Hey friend! This problem looks a bit fancy with those S(x) and C(x) things, but it's actually super fun to solve!

First, let's write down what we need to calculate: `[C(x)]^2 - [S(x)]^2`.
We know that `C(x)` is `(2^x + 2^-x) / 2` and `S(x)` is `(2^x - 2^-x) / 2`.
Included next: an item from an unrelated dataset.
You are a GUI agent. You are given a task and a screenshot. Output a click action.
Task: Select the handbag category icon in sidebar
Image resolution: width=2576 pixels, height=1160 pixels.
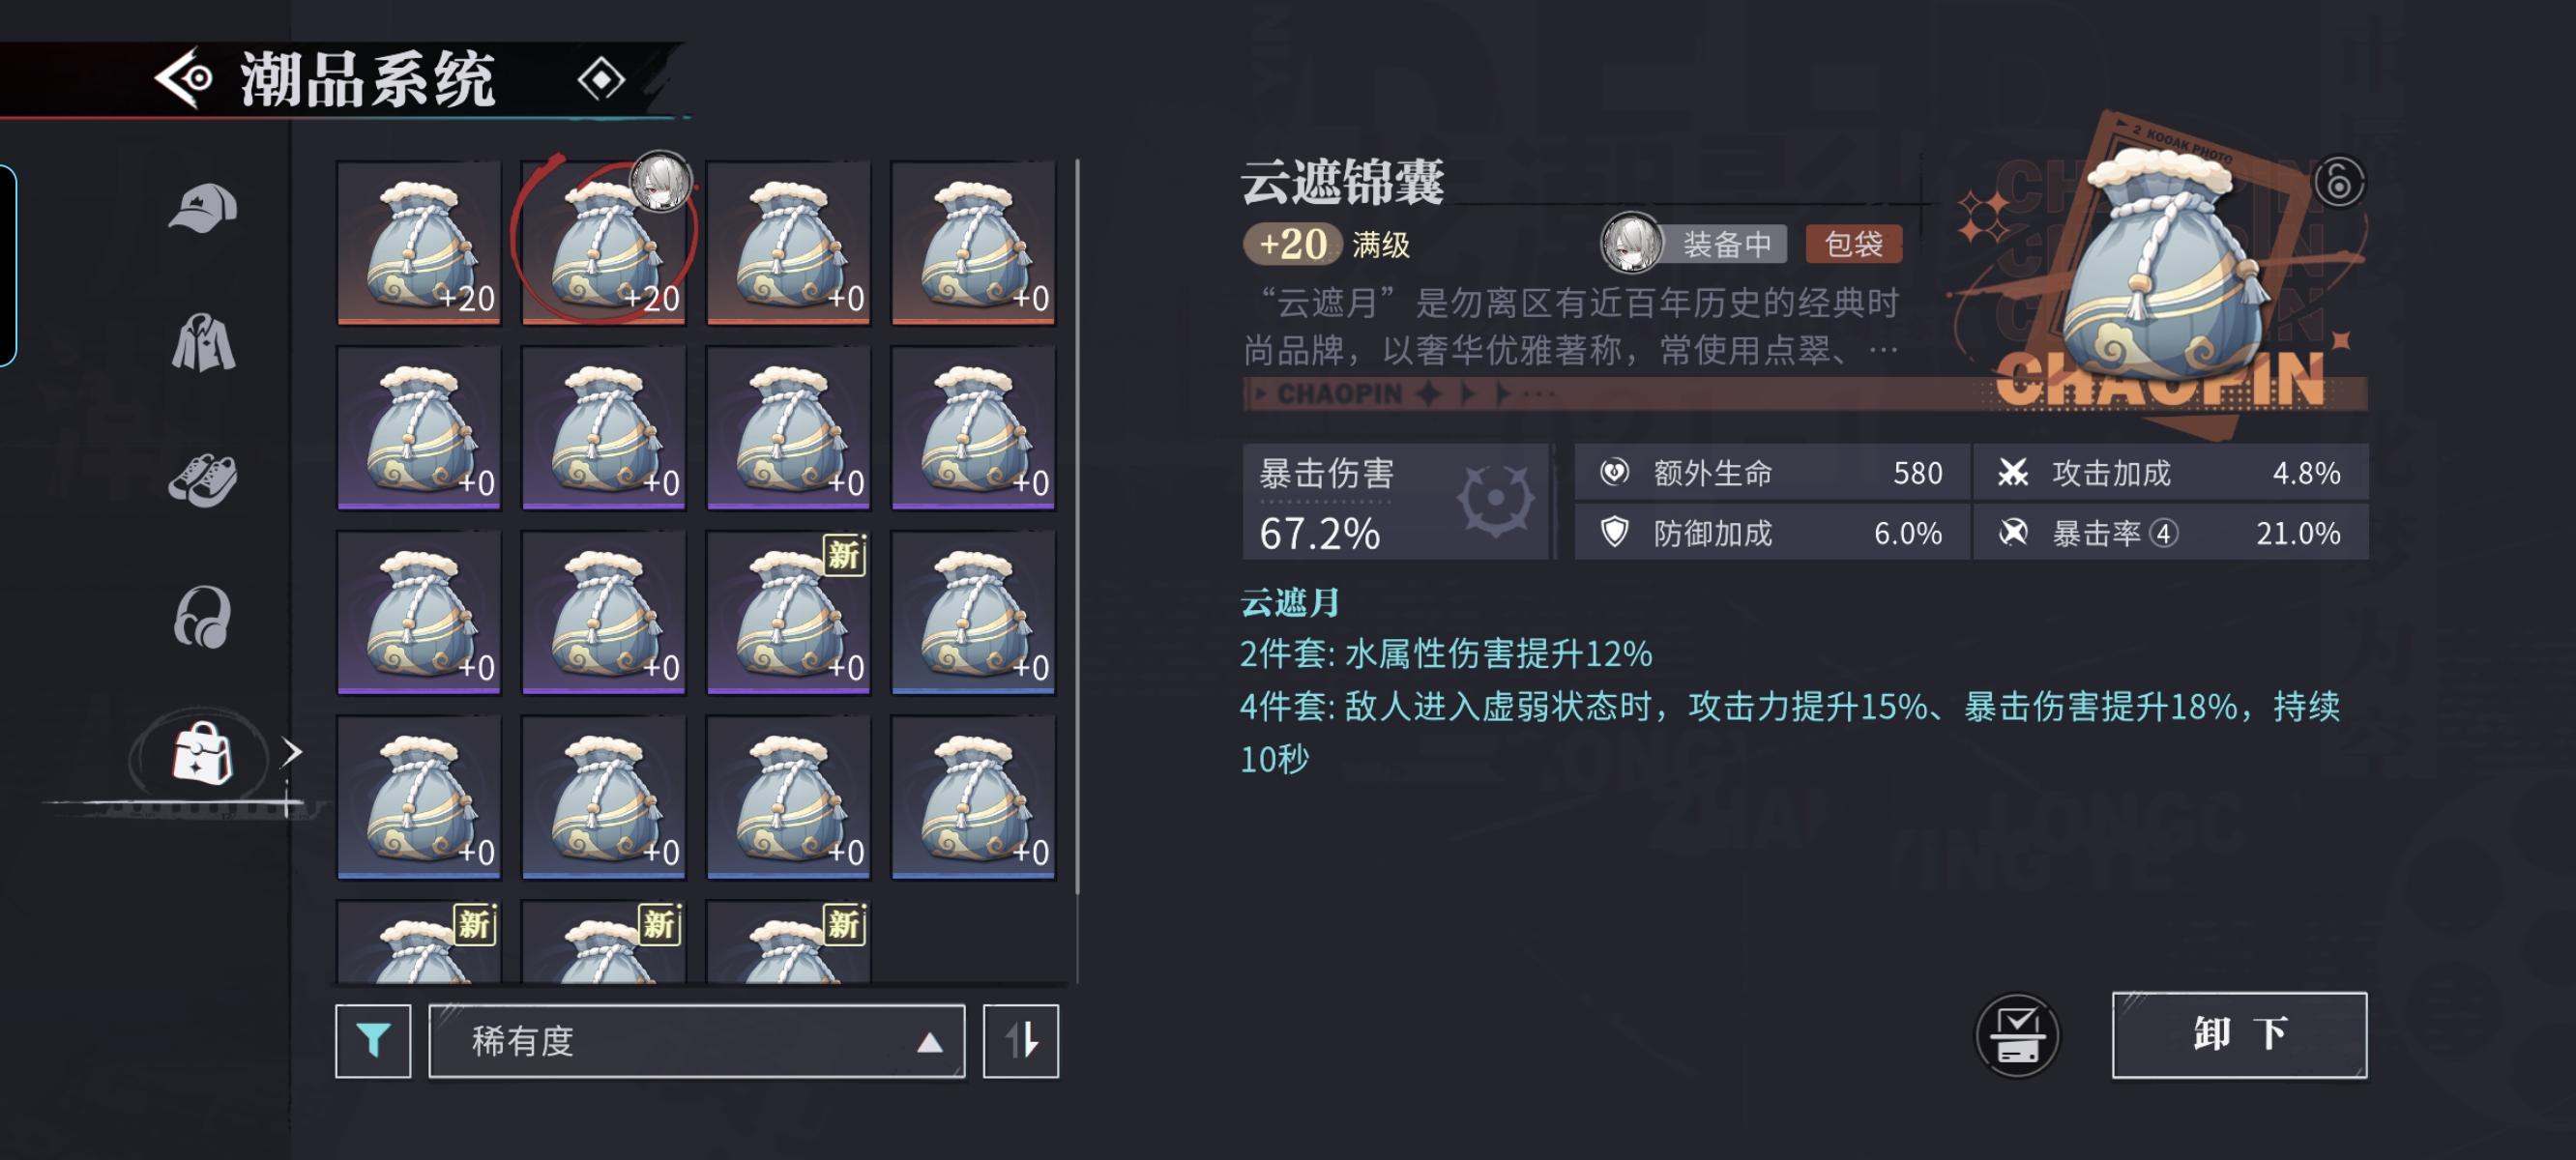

Step 1: Let's square `C(x)`!
`[C(x)]^2 = [ (2^x + 2^-x) / 2 ]^2`
When we square a fraction, we square the top and square the bottom:
`= (2^x + 2^-x)^2 / 2^2`
`= (2^x + 2^-x)^2 / 4`

Step 2: Now, let's square `S(x)`!
`[S(x)]^2 = [ (2^x - 2^-x) / 2 ]^2`
Same as before, square the top and the bottom:
`= (2^x - 2^-x)^2 / 2^2`
`= (2^x - 2^-x)^2 / 4`

Step 3: Time to subtract `[S(x)]^2` from `[C(x)]^2`!
`[C(x)]^2 - [S(x)]^2 = ( (2^x + 2^-x)^2 / 4 ) - ( (2^x - 2^-x)^2 / 4 )`
Since both fractions have the same bottom number (denominator) of 4, we can combine them:
`= [ (2^x + 2^-x)^2 - (2^x - 2^-x)^2 ] / 4`

Step 4: Let's look at the top part: `(2^x + 2^-x)^2 - (2^x - 2^-x)^2`.
This looks like a super helpful pattern: `(a + b)^2 - (a - b)^2`.
Let's think of `2^x` as 'a' and `2^-x` as 'b'.
We know that:
`(a + b)^2 = a^2 + 2ab + b^2`
`(a - b)^2 = a^2 - 2ab + b^2`
So, `(a + b)^2 - (a - b)^2 = (a^2 + 2ab + b^2) - (a^2 - 2ab + b^2)`
`= a^2 + 2ab + b^2 - a^2 + 2ab - b^2` (Careful with the minus sign!)
`= 4ab`

Step 5: Now, substitute 'a' and 'b' back in:
`4ab = 4 * (2^x) * (2^-x)`
Remember our exponent rules? When we multiply numbers with the same base, we add their powers.
`2^x * 2^-x = 2^(x + (-x))`
`= 2^(x - x)`
`= 2^0`
And any number (except 0) raised to the power of 0 is 1!
So, `2^0 = 1`.

This means `4ab = 4 * 1 = 4`.

Step 6: Put everything back into our main expression:
We had `[ (2^x + 2^-x)^2 - (2^x - 2^-x)^2 ] / 4`
We found that the top part, `(2^x + 2^-x)^2 - (2^x - 2^-x)^2`, simplifies to `4`.
So, the whole thing becomes `4 / 4`.

Step 7: `4 / 4 = 1`.

And that's our answer! It's like magic how those complex terms just simplify to a single number!